Resolving a paradox about how vision is transformed into familiarity

While humans and other primates are generally good at remembering the images they have seen, they systematically remember some images better than others (“image memorability”). Here, we leverage image memorability to resolve a puzzle around how the brain transforms seeing into familiarity. Namely, the neural signal driving familiarity reports is thought to be repetition suppression, an overall reduction in the vigor of the population response in brain regions, including inferotemporal cortex (ITC). However, within ITC, more memorable images evoke higher firing rates than less memorable ones, even when they are repeated.

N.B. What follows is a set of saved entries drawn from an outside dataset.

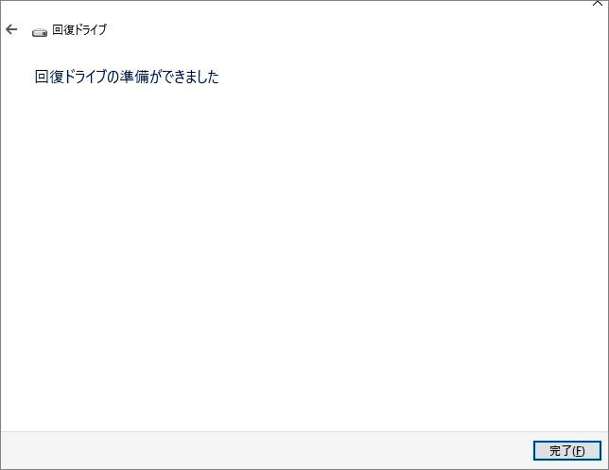This screenshot has height=470, width=609.
Task: Click the recovery drive icon in header
Action: (x=40, y=33)
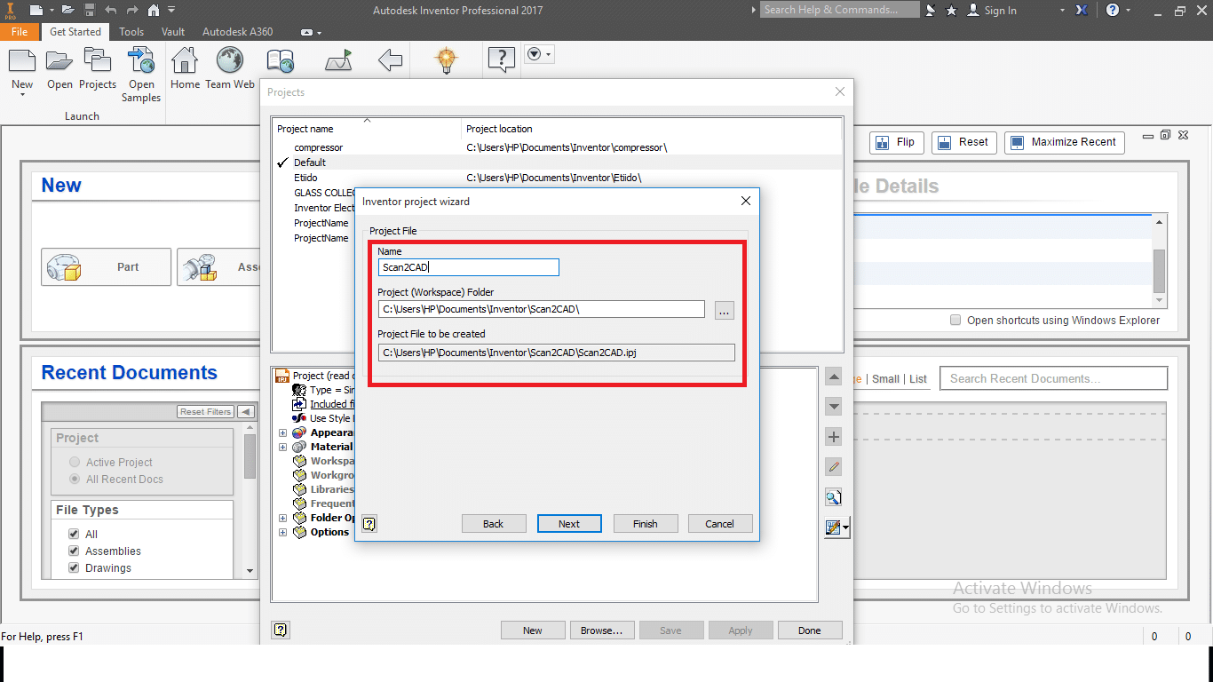Uncheck the Assemblies file type filter
This screenshot has height=682, width=1213.
[x=73, y=551]
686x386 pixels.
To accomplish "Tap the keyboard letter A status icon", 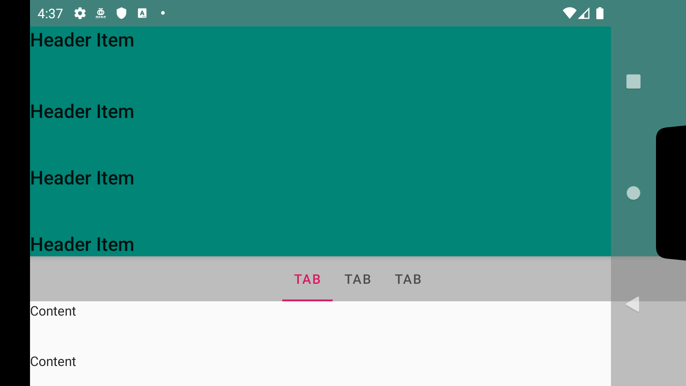I will pyautogui.click(x=142, y=14).
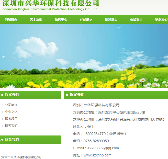Click the double-arrow icon in main 联系我们 header
The height and width of the screenshot is (159, 168).
tap(67, 95)
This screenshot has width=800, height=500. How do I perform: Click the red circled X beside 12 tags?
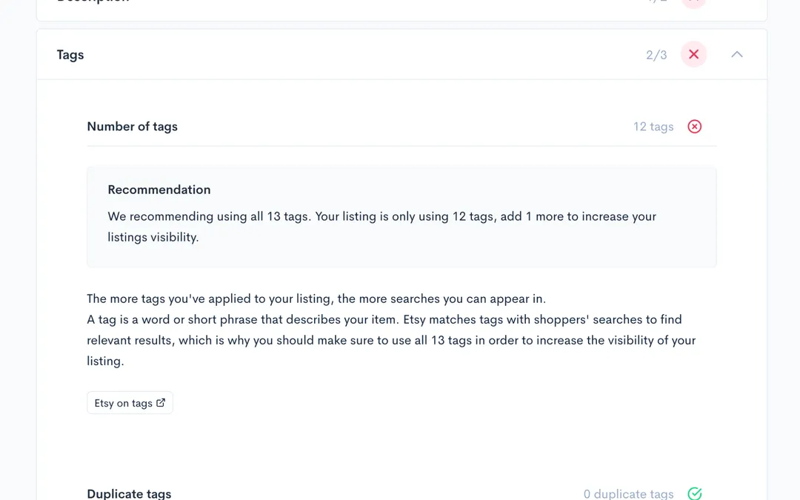point(695,127)
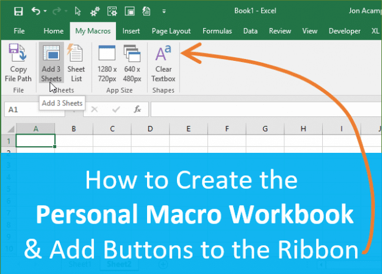Click cell A1 in the worksheet
This screenshot has width=382, height=274.
click(35, 141)
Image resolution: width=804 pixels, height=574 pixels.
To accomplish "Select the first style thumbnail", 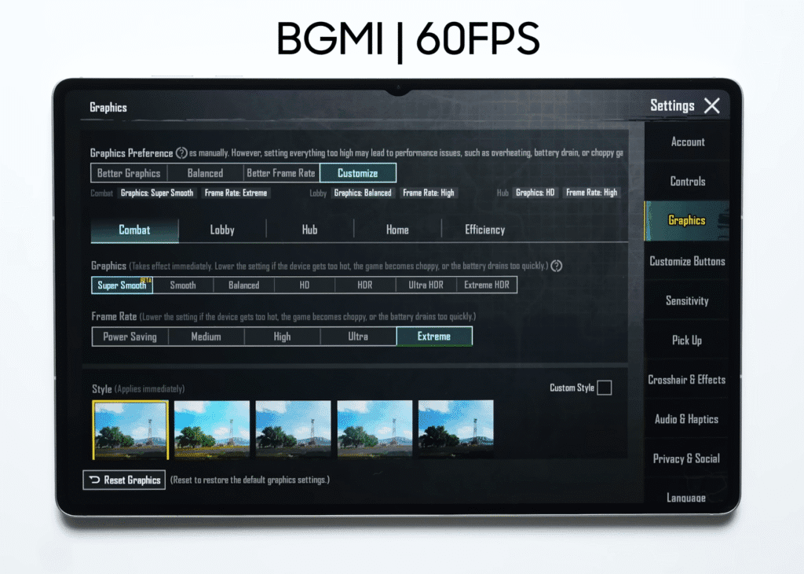I will 130,430.
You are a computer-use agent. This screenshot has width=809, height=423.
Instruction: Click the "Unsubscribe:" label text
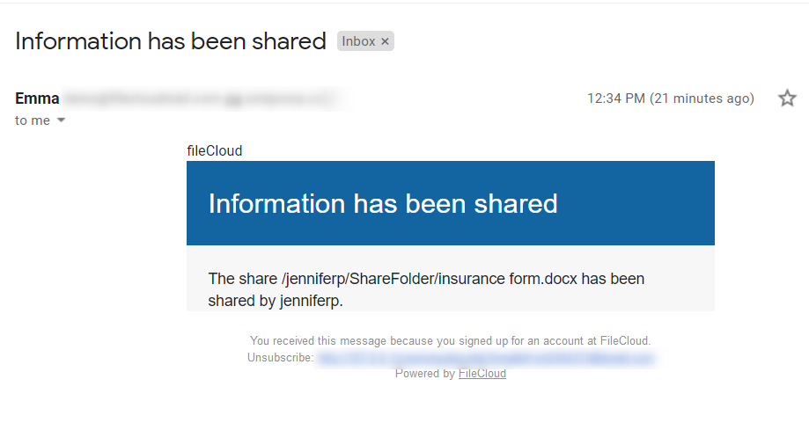tap(280, 358)
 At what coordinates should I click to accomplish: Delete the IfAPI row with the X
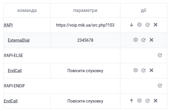[155, 25]
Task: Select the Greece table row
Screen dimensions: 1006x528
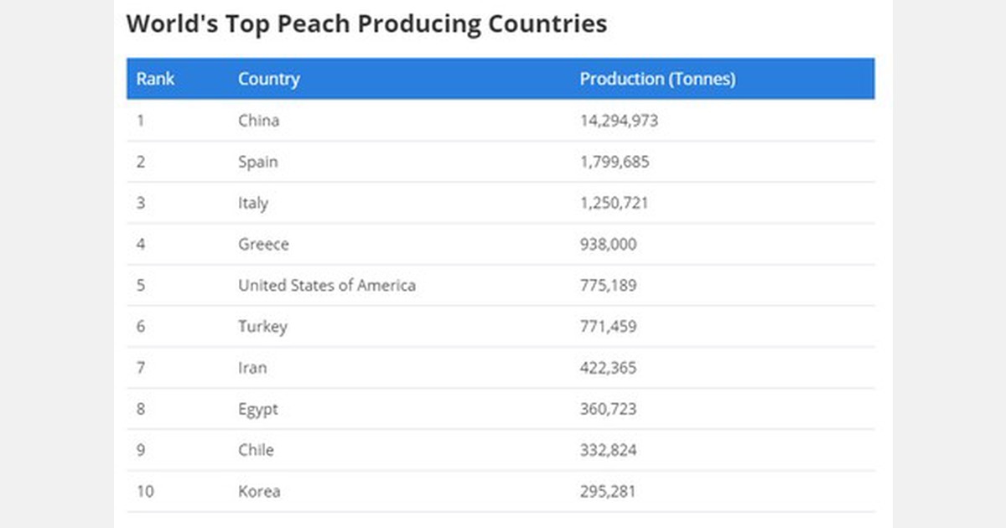Action: pyautogui.click(x=263, y=244)
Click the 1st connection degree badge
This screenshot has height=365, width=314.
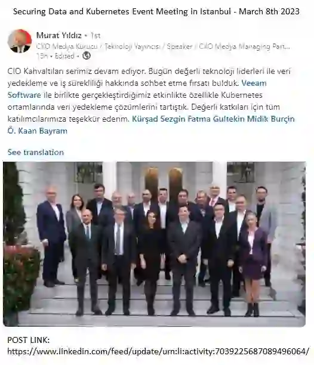coord(96,36)
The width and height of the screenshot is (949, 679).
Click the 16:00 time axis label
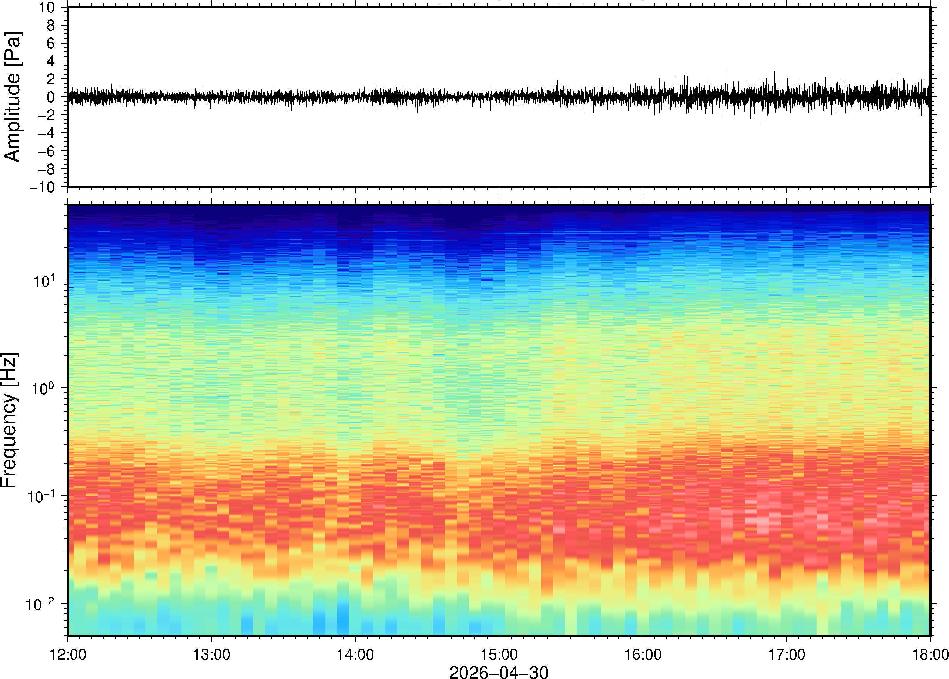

These two observations conflict: if reduced firing leads to stronger memory signaling, then why are the images that induce greater firing more memorable? To investigate this “familiarity-memorability paradox”, we compared neural activity in ITC and the hippocampus (HC) as two macaque monkeys performed a single-exposure image familiarity task. We found a resolution to the paradox, reflected in two pieces of evidence. First, memory and memorability were not completely overlapping in ITC, suggesting that familiarity signals could be extracted independently of memorability modulation. Second, responses in HC reflected a transformation of ITC responses that extracted memory, leaving behind stimulus-evoked firing modulation. This transformation could be accounted for by a linear decoder that selectively extracts memory and preserves larger ITC memory signals for more memorable images. These results resolve the familiarity-memorability paradox by demonstrating that ITC familiarity signals are a component (but not the entirety) of repetition suppression, and they establish the existence of a previously undescribed medial temporal lobe computation.